Wednesday, April 15, 2009

PARLEMEN BAGILEGISLATIF MUSLIM, KURSI ATAU MIMBAR?



Euforia demokrasi yang telah banyak menelan korban nyawa, kejiwaan dan sekaligus kerohanian, dibalik gemerlap, gempita dan riuh serunya perebutan kursi legislatif dalam pemilu yang baru saja selesai, semestinya dijadikan bahan perenungan kembali apa sesungguhnya yang terjadi dan bagaimana perspektrif Islam memandangnya terutama bagi para caleg dan pemilih muslim.

Kursi DPR RI dan DPRD menjadi impian dan obsesi sementara anggota legislatif yang tentunya akan meninggalkan luka dan kecewa bagi caleg yang gagal terpilih ataupun partai yang gagal melenggang ke kusri DPR Ri karena terjegal ketentuan parliamentary threshold. Sayangnya, masih banyak caleg muslim yang belum memahami, menyadari, merenungkan ataupun peduli pertanyaan mendasar seputar parlemen dari pespektif islam. Bagaimana kedudukan parlemen dalam kacamata Islam. Sebenarnya ia merupakan manivestasi ‘kursi kekuasaan’ ataukah ‘mimbar dakwah’? Jawaban pertanyaan ini tentunya merupakan implikasi dari kejelasan ketentuan syariah Islam mengenai kriteria anggota parlemen (legistalif). Bagaimanakah criteria sebenarnya secara tepat menurut Islam?

Membahas persoalan politik termasuk posisi parlemen adalah sangat diwarnai oleh paradigma dan perspektif yang berkembang seputar persoalan itu sendiri. Namun Islam selalu hadir dengan konsep dan paradigmanya yang khas (unik). Bila sementara masyarakat memandang politik dan perebutan posisi di parlemen sebagai suatu hal yang terkesan profan (bersifat kotor, materi dan rendah), Islam justru memandangnya dari sisi kemuliaan niyat (yang mencakup motivasi, visi dan orientasi) disamping kebersihan cara sebagai perjuangan (jihad politik) yang bersifat sakral (mulia dan suci), seklilagi itu tergantung kepada niyat dalam pengertian diatas. Hadits nabi saw: “Innamal a’malu bin niyyat wa innama likullimriin ma nawa” (Sesungguhnya nilai kerja itu tergantung pada niyat, dan bagi tiap orang tergantung apa yang diniyatkannya.) HR. Bukhari dan Muslim.

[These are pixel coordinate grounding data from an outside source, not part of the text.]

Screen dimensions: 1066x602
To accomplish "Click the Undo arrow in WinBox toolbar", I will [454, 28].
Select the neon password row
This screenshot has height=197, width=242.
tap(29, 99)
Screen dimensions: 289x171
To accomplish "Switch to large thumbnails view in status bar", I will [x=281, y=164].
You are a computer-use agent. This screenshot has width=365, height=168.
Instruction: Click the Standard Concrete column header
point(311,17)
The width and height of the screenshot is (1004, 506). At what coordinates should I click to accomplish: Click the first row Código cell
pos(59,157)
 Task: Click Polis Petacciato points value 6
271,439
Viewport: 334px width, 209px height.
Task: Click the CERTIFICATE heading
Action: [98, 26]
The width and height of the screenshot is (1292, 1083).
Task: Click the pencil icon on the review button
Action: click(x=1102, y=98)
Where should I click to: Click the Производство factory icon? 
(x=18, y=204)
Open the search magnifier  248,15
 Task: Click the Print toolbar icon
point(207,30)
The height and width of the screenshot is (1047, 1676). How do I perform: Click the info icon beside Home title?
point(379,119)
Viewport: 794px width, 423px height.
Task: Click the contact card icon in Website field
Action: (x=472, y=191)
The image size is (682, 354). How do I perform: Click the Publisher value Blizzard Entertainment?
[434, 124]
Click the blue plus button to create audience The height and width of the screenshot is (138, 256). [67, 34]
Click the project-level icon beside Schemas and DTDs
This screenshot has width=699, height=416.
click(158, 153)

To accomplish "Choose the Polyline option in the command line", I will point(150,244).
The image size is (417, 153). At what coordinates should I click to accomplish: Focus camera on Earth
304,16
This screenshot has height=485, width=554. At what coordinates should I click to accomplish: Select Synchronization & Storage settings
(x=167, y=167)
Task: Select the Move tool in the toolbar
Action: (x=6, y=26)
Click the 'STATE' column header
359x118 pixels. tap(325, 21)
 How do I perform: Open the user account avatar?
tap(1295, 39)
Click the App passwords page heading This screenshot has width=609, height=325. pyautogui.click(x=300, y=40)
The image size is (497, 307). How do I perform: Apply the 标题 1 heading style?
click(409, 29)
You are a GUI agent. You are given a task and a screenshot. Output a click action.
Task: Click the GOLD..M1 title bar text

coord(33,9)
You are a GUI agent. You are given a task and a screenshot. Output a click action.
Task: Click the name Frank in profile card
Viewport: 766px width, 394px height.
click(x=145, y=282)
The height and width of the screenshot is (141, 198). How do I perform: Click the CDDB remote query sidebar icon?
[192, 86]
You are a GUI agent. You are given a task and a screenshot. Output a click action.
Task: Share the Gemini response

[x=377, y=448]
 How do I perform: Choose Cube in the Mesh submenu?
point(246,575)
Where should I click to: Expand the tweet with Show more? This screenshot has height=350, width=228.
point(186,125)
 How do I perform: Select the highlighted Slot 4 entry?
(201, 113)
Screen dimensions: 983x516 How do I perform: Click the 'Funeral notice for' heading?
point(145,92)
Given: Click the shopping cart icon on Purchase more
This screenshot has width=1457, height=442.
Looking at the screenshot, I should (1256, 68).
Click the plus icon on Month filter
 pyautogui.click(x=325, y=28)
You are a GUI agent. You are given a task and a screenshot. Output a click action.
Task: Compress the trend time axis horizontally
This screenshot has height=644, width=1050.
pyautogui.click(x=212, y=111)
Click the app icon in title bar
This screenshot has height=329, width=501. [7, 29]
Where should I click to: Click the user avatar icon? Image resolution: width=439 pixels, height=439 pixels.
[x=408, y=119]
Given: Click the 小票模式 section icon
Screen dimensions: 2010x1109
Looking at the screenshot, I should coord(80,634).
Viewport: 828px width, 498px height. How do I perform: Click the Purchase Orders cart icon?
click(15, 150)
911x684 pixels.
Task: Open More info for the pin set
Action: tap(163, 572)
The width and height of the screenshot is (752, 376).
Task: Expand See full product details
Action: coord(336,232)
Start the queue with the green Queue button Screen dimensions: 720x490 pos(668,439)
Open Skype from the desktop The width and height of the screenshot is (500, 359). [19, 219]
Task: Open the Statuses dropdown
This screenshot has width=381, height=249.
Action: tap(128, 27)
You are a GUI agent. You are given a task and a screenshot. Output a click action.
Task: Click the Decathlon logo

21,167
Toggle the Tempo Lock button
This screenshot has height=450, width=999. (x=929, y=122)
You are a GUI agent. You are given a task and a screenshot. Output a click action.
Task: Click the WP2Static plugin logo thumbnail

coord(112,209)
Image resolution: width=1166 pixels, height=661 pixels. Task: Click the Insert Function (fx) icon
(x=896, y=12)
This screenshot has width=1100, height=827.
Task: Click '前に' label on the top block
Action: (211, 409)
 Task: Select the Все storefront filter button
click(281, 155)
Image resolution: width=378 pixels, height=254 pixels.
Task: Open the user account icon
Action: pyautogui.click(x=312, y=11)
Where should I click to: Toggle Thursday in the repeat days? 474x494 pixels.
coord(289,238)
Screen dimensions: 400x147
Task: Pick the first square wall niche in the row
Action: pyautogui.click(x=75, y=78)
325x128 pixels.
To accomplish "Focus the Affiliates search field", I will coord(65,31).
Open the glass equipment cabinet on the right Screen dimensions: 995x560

Bagi yang memandang parlemen sebagai sesuatu yang bersifat profan, karena image dan opini publik yang umum berkembang mengkonotasikan parlemen sebagai manivestasi dari ‘kursi’ yang bermakna ‘tahta’ (kedudukan). Hal itu secara otomatis membawa konsekuensi psikologis dan kultural yang menggambarkan kursi parlemen sebagai fasilitas empuk materi, gengsi, prestise, status sosial dan prestasi sekaligus sebagai tahta kekuasaan.

Oleh karena itu tidak heran, bila dalam ‘pesta demokrasi’ sarat dengan budaya menghalalkan segala cara ala machiavelisme untuk mencapai tujuan berupa kursi parlemen, sehingga tidak ada lagi komitmen terhadap etika, norma bahkan aturan yang disepakati sendiri sekalipun. Ketika sudah duduk dilembaga legislatif parlemen,yang dilakukan tidak lebih dari 6 D (datang, duduk, diam, dengar, dengkur, duit). Gaya dan sikap hidupnya berubah menjadi adigang, adigung, adi kuasa serta mengandalkan aji mumpung untuk menumpuk kekayaan dan meraup kesenangan. Dari sinilah kemunculan titik rawan praktek KKN serta budaya suap yang merusak sendi kehidupan.

Tragisnya, apabila menjelang berakhirnya masa jabatan timbullah gejala psikologis post power syndrom yakni semacam perasaan cemas, takut, galau menghadapi perasaan diri yang tidak dianggap, tidak dipilih, tidak dipandang, masa pensiun dan tidak berguna serta kondisi ketidak berdayaan. Pada akhirnya yang timbul adalah reaksi bulat memperjuangkan uang pesangon yang sebesar-besarnya, dan bukan instropeksi diri memikirkan dan mengevaluasi dedikasi, kinerja dan produktivitas legislatif serta pertanggungjawaban publik hasil kerjanya kepada rakyat.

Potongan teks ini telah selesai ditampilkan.